“A decidida união do povo iraniano foi fundamental para a fratura do inimigo”, diz o aiatolá Khamenei

Líder supremo do Irã aiatolá Mojtaba Khamenei (Redes sociais)

O aiatolá Seyyed Mojtaba Khamenei, nomeado como novo Líder Supremo do Irã em março de 2026 após o assassinato de seu pai, Ali Khamenei, destacou a coesão interna do país como um fator crucial para enfrentar adversários externos, especificamente os Estados Unidos e Israel e “levar à fratura do imimigo”. 

“Graças à notável união criada entre os compatriotas, ocorreu uma ruptura no inimigo”, enfatizou em mensagem na quinta-feira (23), apontando que essa união frustrou as estratégias daqueles que tentam enfraquecer a República Islâmica.

“Durante mais de 50 noites os iranianos converteram as ruas em todas ás cidades do país em outra frente contra o inimigo”, relata a jornalista Humaira Ahad, no site HispanTV.

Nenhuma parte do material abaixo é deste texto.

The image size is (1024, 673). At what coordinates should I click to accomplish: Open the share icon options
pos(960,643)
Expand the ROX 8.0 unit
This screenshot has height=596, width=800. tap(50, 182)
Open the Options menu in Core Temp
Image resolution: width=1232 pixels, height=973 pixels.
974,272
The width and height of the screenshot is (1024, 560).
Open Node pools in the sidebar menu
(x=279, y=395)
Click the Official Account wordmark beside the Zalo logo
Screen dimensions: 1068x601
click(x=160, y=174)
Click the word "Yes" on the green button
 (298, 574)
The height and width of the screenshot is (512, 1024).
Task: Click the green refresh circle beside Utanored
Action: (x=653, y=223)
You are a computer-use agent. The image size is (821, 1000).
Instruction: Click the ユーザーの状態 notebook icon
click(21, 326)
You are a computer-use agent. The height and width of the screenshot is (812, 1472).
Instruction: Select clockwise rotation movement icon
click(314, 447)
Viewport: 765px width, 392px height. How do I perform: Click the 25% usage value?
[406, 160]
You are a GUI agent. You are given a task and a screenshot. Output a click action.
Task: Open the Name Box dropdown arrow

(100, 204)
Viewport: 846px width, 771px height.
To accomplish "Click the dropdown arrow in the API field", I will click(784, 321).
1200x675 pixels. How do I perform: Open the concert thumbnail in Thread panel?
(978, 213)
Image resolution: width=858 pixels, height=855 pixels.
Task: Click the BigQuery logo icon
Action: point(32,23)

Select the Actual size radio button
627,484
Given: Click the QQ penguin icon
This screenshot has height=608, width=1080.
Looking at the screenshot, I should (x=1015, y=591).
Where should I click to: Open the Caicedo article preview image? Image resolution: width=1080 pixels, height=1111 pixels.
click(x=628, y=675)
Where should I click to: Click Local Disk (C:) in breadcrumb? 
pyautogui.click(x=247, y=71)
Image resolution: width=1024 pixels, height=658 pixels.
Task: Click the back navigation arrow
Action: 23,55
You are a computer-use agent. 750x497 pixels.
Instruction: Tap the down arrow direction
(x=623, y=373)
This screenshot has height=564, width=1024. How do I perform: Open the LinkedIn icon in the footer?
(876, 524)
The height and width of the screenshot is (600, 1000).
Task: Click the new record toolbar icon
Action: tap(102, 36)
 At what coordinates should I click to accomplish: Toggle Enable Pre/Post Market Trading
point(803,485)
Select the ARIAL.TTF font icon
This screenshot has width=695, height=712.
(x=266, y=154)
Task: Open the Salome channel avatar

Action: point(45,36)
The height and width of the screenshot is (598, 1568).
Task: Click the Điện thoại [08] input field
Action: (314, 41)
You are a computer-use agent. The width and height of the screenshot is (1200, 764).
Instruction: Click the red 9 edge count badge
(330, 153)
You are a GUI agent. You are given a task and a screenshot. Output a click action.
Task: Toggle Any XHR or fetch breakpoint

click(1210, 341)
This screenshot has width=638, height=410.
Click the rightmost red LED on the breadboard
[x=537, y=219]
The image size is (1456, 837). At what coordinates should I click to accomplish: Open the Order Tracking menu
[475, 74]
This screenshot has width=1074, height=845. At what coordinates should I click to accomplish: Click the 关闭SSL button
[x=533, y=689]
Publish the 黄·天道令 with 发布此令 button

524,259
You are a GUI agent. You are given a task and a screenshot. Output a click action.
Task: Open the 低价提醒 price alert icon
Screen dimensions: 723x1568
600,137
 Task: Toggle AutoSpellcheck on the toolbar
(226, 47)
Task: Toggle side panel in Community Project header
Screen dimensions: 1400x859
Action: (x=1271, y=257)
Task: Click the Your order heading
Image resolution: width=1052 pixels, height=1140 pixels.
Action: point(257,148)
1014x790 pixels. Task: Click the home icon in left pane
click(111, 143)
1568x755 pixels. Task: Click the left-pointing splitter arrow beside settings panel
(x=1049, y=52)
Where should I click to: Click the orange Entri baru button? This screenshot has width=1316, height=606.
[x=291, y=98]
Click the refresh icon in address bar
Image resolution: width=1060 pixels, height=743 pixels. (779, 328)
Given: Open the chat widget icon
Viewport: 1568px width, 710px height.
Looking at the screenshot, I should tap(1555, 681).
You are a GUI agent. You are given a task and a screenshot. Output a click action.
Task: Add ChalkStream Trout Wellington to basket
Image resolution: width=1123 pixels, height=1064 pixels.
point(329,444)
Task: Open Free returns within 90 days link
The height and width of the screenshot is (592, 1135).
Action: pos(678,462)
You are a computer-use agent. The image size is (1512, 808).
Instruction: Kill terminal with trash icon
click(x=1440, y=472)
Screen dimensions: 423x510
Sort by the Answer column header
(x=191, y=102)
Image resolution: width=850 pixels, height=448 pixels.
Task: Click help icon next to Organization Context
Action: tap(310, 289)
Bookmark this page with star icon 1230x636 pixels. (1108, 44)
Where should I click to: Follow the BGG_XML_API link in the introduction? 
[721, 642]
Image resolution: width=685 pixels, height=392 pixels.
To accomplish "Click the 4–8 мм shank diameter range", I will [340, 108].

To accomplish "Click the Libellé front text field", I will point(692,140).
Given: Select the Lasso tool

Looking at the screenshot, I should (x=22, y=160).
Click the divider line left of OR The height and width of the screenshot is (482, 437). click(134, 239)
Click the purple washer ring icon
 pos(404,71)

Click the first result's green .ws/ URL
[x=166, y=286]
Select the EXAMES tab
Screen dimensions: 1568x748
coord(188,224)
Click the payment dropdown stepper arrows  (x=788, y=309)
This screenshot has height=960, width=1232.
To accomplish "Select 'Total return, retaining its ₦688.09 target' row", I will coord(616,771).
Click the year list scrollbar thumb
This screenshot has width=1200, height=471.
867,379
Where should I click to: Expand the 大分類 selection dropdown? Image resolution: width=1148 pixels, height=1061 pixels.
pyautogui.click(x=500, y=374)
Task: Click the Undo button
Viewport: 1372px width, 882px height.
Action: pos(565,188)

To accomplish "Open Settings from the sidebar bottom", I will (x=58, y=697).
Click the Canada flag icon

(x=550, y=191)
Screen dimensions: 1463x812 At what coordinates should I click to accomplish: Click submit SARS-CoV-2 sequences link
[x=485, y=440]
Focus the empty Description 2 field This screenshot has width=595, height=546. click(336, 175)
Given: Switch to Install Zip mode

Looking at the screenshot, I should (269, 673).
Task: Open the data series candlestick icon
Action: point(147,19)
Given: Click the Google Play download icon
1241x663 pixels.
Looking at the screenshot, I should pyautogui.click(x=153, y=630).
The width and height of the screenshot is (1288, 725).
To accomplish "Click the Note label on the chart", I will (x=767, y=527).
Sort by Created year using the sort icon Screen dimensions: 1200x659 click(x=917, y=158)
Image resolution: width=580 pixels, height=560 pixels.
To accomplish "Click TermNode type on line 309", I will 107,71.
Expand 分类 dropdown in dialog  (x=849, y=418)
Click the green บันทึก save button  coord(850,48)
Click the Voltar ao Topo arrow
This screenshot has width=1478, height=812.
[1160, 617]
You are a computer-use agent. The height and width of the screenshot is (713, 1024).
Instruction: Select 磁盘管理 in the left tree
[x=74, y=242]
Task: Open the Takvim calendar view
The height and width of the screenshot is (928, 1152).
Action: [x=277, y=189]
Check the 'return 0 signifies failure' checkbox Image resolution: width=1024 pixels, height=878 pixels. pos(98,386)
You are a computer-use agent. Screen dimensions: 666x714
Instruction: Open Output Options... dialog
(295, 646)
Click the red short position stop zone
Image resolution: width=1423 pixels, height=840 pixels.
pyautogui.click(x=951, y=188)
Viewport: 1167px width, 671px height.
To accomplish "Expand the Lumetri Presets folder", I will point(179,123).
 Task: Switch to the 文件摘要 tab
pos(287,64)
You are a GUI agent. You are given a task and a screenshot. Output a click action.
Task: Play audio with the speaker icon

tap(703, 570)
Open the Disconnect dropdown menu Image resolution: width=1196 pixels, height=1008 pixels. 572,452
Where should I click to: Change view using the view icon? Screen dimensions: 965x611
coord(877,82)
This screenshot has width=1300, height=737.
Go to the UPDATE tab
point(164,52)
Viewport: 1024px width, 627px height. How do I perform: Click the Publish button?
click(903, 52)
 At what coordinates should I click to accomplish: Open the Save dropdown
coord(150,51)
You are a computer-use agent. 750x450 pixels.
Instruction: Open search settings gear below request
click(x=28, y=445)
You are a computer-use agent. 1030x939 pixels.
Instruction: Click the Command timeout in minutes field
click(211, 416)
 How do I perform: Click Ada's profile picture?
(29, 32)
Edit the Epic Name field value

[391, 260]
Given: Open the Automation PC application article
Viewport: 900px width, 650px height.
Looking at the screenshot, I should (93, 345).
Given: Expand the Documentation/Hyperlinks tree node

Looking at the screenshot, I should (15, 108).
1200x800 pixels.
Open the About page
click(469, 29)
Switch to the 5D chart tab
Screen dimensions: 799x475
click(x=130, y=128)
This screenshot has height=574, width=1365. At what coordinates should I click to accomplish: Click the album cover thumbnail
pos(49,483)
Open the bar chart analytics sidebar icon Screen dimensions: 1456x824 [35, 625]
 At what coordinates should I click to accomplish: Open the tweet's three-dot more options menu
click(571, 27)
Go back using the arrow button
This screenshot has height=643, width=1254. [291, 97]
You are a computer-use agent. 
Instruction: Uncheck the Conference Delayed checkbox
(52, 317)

“Em Teerá, as ruas começam a se encher antes que o chamado para a oração vespertina tenha se dissipado no ar”, prossegue, “os primeiros a chegar são famílias inteiras: pais que caminham com seus filhos, idosos apoiados em bengalas e adolescentes que desfraldam bandeiras de nação”.

Mesmo assim, o aiatolá assinalou a necessidade de praticar ações concretas, afirmando que tais esforços tornarão a coesão nacional “maior e mais inabalável”, ao mesmo tempo que deixarão os inimigos “mais miseráveis ​​e enfraquecidos”.

Khamenei também alertou sobre a ofensiva midiática destinada a minar a estabilidade interna. “As operações midiáticas do inimigo, ao visarem as mentes e o psicológico do povo, pretendem minar a unidade e a segurança nacional; que nossa negligência não permita que essa intenção sinistra se concretize”, assinalou.

Suas declarações surgem em meio a tensões crescentes, marcadas por sanções econômicas, ameaças renovadas de agressão, ameaças e campanhas de propaganda orquestradas pelos Estados Unidos, pelo regime sionista e seus aliados ocidentais.

NEGOCIAÇÕES FICAM SEM ACORDO

A escalada atual remonta ao final de fevereiro, quando os Estados Unidos e Israel lançaram um ataque não provocado contra o Irã, que resultou na morte de figuras importantes, incluindo o ex-líder supremo Ali Khamenei, bem como altos comandantes militares.

Em resposta, as forças iranianas realizaram operações retaliatórias com mísseis e drones contra alvos americanos e israelenses durante mais de 40 dias em resposta à ofensiva inicial, resultando em danos significativos aos inimigos.

 Um cessar-fogo de duas semanas foi negociado em 8 de abril, seguido de negociações em Islamabad, onde o Irã propôs um plano de dez pontos buscando a retirada das tropas americanas e o levantamento das sanções.

Apesar de 21 horas de intensas discussões, as negociações terminaram sem um acordo, com o Irã alegando falta de confiança nos compromissos dos EUA.